_Exercise_.
Copy the records below word for word, beginning with the line that contains "The width and height of the screenshot is (2162, 1082)." and ending with the line that contains "Looking at the screenshot, I should click(x=47, y=58).". Include both of those lines.
--------------------------------
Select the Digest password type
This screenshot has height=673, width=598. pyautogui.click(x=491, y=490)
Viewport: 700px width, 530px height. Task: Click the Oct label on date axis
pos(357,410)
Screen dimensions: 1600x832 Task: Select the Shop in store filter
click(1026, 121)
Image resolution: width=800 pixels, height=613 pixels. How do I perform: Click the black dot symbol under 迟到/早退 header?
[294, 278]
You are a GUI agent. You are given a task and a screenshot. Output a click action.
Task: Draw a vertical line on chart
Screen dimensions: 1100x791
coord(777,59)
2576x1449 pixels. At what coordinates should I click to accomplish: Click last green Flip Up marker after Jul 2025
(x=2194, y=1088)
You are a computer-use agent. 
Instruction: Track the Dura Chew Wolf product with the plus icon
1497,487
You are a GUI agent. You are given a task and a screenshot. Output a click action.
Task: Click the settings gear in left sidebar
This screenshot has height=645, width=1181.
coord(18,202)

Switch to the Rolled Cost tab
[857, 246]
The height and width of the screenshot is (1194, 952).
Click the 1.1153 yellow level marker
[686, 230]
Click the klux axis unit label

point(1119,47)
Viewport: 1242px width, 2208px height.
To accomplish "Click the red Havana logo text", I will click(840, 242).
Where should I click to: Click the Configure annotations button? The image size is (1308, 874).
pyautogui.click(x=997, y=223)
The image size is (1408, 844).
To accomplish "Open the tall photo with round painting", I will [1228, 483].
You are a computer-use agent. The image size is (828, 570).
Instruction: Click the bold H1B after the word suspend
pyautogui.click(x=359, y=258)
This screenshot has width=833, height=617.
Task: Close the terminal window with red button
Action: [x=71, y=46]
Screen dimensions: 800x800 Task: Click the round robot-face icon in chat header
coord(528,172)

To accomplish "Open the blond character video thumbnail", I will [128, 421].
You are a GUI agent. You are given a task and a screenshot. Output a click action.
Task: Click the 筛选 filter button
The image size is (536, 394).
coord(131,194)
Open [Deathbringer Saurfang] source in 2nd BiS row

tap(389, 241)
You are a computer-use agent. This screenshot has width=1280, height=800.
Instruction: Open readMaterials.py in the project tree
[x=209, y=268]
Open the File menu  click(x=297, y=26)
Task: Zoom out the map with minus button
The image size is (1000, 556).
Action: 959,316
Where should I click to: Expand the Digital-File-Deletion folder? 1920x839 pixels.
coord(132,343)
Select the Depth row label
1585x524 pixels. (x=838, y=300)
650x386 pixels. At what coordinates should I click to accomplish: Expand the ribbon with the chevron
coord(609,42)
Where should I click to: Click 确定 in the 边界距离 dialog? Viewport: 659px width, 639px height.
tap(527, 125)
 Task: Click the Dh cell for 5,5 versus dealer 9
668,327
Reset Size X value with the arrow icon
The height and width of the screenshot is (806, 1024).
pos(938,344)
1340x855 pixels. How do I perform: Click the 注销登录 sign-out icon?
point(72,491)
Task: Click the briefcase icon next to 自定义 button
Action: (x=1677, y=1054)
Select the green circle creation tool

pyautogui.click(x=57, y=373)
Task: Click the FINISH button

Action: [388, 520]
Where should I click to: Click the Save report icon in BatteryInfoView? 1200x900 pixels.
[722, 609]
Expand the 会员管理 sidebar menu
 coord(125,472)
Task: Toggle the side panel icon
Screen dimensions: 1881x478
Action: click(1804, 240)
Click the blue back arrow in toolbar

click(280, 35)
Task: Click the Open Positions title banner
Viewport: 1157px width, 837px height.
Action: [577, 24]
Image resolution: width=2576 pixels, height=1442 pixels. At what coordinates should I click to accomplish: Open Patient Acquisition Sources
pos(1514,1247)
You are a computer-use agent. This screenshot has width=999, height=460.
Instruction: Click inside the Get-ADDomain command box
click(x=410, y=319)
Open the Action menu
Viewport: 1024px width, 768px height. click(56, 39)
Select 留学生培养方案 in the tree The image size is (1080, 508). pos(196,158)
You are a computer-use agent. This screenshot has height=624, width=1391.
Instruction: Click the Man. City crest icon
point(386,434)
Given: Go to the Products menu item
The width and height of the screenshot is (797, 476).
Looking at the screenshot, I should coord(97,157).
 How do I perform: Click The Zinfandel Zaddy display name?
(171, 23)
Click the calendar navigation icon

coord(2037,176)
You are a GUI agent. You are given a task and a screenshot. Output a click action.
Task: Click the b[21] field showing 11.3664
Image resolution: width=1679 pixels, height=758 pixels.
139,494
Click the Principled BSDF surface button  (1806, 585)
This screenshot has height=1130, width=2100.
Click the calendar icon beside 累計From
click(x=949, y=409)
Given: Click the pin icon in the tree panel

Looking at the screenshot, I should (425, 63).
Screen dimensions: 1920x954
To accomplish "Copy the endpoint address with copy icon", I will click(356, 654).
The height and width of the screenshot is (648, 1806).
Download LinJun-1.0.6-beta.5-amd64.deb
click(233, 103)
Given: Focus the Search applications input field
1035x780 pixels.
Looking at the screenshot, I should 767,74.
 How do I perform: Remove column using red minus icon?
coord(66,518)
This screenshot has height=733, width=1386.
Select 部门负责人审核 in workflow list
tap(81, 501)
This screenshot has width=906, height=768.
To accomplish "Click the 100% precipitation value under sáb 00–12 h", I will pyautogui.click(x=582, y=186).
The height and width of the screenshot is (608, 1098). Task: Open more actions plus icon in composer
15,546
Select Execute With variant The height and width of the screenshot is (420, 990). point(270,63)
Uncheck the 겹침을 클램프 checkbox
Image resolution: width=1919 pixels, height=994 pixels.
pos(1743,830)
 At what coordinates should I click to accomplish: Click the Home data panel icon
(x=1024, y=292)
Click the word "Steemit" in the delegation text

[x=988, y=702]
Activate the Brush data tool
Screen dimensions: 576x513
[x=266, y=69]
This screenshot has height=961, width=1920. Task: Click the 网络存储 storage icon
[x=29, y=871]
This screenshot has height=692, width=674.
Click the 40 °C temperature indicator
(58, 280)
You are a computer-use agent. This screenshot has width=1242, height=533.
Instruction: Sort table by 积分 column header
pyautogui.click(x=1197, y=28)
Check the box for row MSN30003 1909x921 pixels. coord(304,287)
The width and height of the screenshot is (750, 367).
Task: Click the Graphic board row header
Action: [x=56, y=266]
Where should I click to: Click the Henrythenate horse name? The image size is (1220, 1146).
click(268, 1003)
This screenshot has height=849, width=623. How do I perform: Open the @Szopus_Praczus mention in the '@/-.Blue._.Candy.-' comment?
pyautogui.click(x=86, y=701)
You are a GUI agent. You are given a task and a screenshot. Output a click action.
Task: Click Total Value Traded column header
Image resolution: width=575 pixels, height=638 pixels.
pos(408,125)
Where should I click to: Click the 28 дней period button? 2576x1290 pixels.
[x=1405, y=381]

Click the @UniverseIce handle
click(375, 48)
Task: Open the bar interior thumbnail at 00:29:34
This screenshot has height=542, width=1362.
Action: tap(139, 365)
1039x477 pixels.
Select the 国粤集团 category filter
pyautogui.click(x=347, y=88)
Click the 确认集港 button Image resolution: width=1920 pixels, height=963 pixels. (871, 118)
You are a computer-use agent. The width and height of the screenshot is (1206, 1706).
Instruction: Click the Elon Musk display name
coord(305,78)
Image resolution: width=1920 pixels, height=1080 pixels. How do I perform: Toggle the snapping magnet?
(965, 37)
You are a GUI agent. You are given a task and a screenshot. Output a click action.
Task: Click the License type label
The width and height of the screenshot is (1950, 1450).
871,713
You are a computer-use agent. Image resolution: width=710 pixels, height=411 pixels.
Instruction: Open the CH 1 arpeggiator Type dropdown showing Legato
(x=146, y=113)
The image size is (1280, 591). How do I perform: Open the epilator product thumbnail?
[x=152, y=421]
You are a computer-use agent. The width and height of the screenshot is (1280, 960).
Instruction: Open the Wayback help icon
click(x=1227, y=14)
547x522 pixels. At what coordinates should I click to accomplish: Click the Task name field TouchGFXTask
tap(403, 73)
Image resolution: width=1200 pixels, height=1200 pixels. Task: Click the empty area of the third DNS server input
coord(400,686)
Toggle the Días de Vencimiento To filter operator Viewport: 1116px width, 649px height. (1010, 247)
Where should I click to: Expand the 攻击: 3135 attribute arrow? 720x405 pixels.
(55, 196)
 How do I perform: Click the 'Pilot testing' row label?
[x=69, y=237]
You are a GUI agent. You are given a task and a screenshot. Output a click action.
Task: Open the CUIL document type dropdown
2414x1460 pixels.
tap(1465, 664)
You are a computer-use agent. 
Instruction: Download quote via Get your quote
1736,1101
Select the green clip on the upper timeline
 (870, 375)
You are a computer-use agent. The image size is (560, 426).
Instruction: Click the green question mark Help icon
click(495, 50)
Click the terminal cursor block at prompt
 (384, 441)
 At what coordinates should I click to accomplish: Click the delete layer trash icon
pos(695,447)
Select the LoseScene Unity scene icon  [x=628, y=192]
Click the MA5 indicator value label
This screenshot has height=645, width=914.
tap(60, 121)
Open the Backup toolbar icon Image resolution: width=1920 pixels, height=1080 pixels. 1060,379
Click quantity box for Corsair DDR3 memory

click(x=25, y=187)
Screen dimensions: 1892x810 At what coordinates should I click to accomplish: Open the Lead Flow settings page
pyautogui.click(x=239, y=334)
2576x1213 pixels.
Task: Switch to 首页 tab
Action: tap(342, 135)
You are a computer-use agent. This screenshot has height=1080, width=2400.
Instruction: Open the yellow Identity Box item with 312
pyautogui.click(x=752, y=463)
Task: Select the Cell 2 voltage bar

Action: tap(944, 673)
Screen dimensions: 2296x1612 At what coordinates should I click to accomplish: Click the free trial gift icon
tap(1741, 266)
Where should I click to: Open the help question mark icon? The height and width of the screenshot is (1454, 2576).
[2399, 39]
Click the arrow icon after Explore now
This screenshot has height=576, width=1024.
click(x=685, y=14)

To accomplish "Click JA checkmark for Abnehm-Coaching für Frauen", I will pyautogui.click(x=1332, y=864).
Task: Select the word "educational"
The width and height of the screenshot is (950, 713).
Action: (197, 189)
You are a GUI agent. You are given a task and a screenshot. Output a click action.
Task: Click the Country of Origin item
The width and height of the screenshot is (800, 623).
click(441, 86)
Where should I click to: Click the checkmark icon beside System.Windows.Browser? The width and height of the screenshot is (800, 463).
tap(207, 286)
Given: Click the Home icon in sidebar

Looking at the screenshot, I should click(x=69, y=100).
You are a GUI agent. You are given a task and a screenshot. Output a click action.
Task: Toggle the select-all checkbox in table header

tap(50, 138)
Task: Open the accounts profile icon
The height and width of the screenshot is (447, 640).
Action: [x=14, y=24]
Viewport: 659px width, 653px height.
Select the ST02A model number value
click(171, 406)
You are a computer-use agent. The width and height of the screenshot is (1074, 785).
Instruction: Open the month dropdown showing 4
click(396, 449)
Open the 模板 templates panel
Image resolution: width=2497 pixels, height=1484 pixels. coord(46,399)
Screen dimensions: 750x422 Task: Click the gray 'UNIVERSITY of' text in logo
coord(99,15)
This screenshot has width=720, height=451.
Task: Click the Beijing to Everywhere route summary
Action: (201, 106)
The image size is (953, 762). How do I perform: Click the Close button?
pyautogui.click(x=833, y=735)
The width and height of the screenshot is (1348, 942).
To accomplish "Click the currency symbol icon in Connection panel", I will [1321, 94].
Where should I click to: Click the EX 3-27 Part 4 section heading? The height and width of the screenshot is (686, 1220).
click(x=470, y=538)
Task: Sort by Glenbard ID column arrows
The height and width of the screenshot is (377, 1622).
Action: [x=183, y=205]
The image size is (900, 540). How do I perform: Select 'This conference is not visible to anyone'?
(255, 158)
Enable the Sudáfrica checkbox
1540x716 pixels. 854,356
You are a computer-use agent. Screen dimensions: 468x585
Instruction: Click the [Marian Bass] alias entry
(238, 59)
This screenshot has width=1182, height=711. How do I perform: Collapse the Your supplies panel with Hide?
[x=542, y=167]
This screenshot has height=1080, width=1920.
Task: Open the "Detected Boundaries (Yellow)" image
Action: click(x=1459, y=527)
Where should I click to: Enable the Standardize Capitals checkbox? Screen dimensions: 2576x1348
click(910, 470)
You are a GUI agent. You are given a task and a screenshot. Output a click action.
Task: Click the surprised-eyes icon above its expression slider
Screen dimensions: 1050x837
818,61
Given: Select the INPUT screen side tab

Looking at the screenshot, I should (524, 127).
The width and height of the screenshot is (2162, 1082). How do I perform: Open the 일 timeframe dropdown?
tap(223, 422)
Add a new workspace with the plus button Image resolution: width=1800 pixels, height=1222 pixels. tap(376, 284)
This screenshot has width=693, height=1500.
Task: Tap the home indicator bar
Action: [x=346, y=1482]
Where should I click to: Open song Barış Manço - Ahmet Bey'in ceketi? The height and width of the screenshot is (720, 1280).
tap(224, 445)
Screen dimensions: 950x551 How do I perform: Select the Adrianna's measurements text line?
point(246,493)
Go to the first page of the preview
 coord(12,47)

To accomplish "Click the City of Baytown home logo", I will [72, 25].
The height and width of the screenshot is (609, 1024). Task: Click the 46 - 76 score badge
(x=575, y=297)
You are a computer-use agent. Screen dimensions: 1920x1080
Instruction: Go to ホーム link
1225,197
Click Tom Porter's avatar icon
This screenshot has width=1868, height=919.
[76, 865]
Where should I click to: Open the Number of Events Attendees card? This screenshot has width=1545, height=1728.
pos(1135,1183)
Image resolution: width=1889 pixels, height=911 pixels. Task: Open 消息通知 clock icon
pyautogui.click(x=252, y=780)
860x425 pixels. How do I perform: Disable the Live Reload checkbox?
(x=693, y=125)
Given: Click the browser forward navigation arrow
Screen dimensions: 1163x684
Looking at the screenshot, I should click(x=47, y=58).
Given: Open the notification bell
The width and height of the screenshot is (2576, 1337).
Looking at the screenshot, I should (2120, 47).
--------------------------------
_Answer to this exercise_.
The width and height of the screenshot is (2162, 1082). How do I perform: Open the 일 timeframe dropdown?
tap(223, 422)
Add a new workspace with the plus button Image resolution: width=1800 pixels, height=1222 pixels. tap(376, 284)
This screenshot has width=693, height=1500.
Task: Tap the home indicator bar
Action: [x=346, y=1482]
Where should I click to: Open song Barış Manço - Ahmet Bey'in ceketi? The height and width of the screenshot is (720, 1280).
tap(224, 445)
Screen dimensions: 950x551 How do I perform: Select the Adrianna's measurements text line?
point(246,493)
Go to the first page of the preview
 coord(12,47)

To accomplish "Click the City of Baytown home logo", I will [72, 25].
The height and width of the screenshot is (609, 1024). Task: Click the 46 - 76 score badge
(x=575, y=297)
You are a computer-use agent. Screen dimensions: 1920x1080
Instruction: Go to ホーム link
1225,197
Click Tom Porter's avatar icon
This screenshot has width=1868, height=919.
[76, 865]
Where should I click to: Open the Number of Events Attendees card? This screenshot has width=1545, height=1728.
pos(1135,1183)
Image resolution: width=1889 pixels, height=911 pixels. Task: Open 消息通知 clock icon
pyautogui.click(x=252, y=780)
860x425 pixels. How do I perform: Disable the Live Reload checkbox?
(x=693, y=125)
Given: Click the browser forward navigation arrow
Screen dimensions: 1163x684
Looking at the screenshot, I should click(x=47, y=58).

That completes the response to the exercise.